-- start Input --

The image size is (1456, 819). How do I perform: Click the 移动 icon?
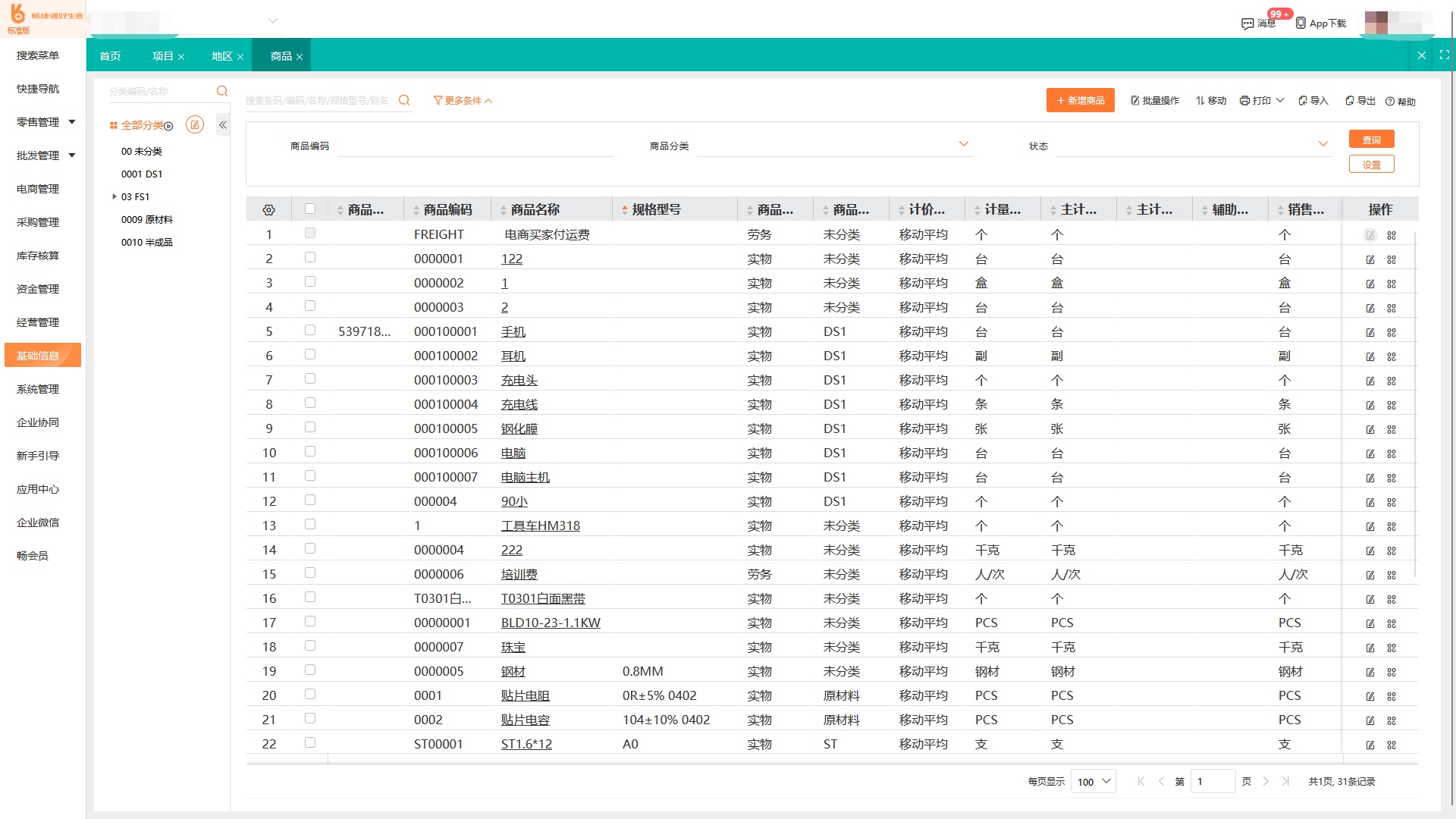[1199, 100]
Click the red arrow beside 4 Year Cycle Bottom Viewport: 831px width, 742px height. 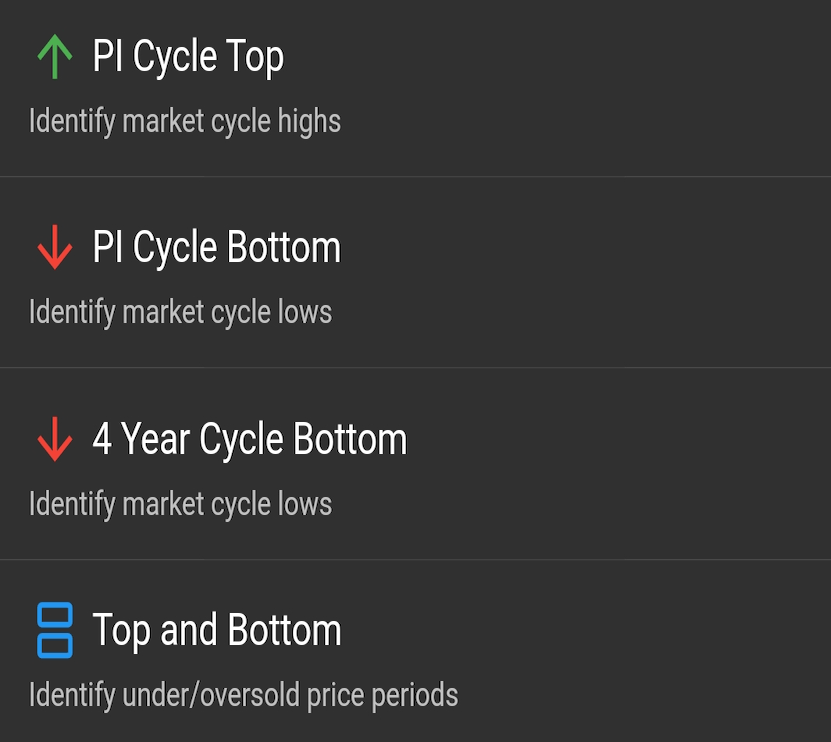coord(54,440)
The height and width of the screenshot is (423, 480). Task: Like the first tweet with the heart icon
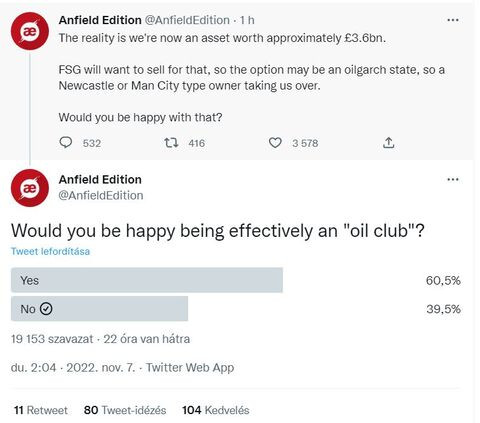(x=275, y=143)
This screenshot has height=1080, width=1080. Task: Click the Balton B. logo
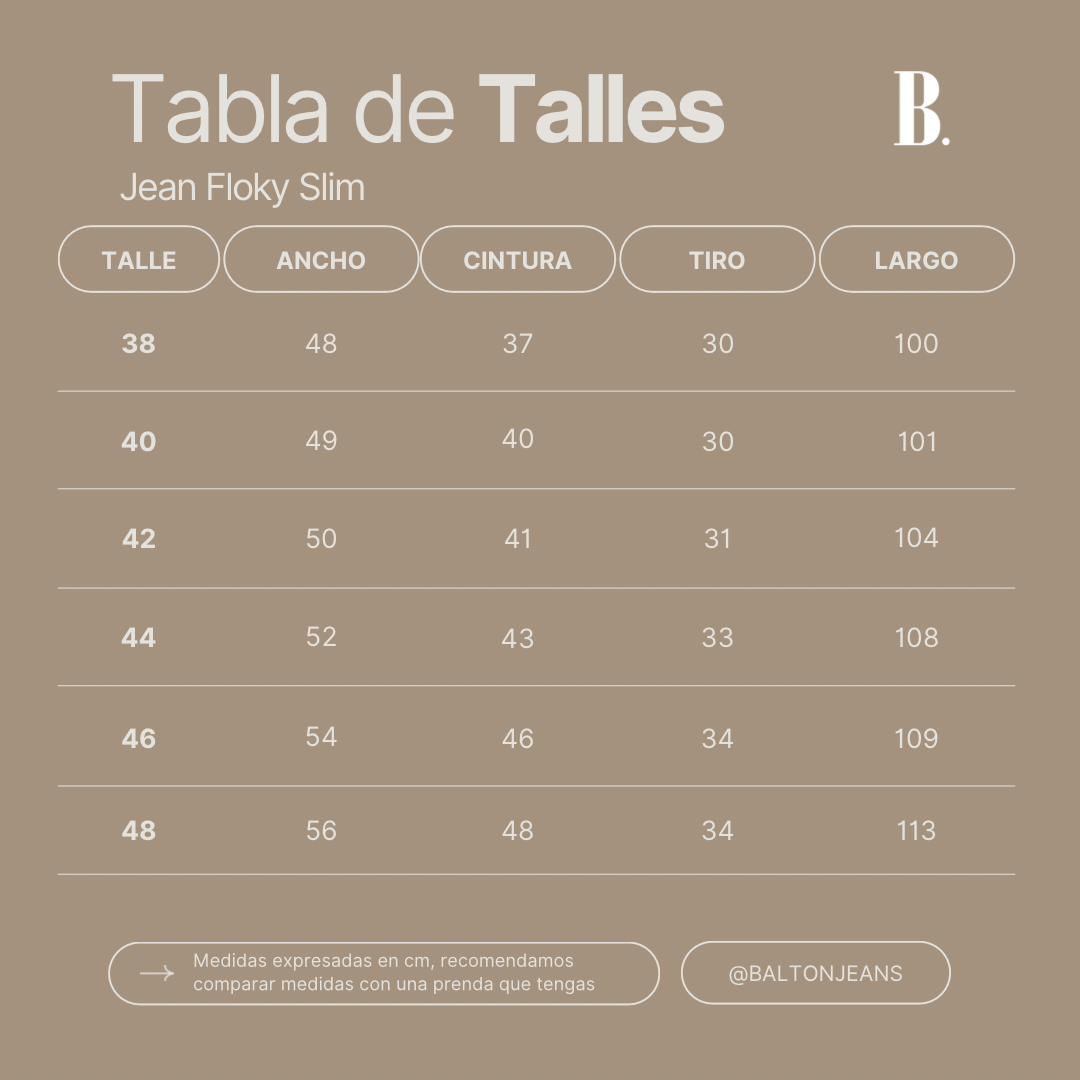922,108
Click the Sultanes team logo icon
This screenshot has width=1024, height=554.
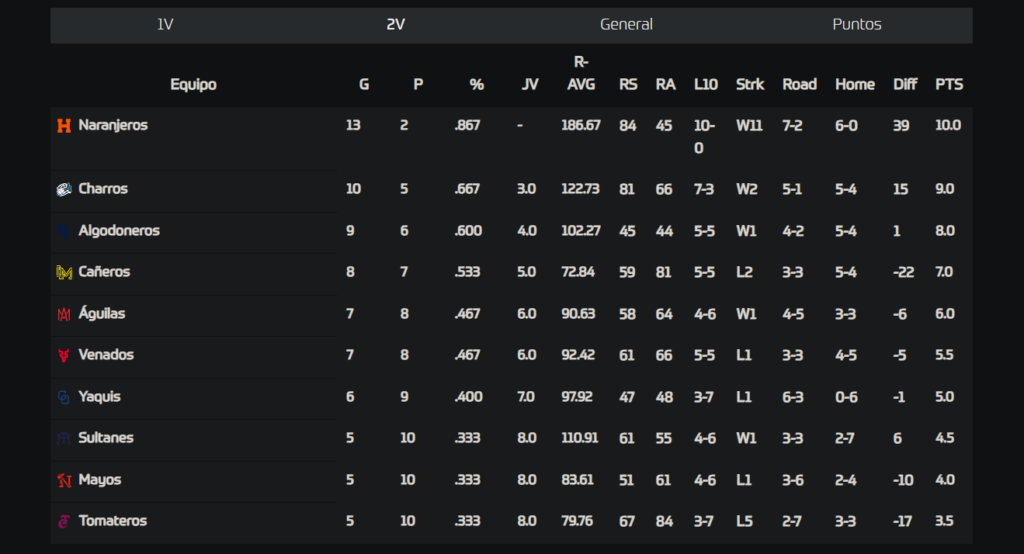pyautogui.click(x=64, y=438)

-- end Input --

Substitute "image" for "screenshot" in everything from the line containing "The height and" down to the end of the data, keeping all else unchanged. Leave the pictures out of your answer.

The height and width of the image is (423, 480). Task: Like the first tweet with the heart icon
(x=275, y=143)
This image has height=1080, width=1080. Task: Click the Balton B. logo
922,108
Click the Sultanes team logo icon
This image has width=1024, height=554.
pyautogui.click(x=64, y=438)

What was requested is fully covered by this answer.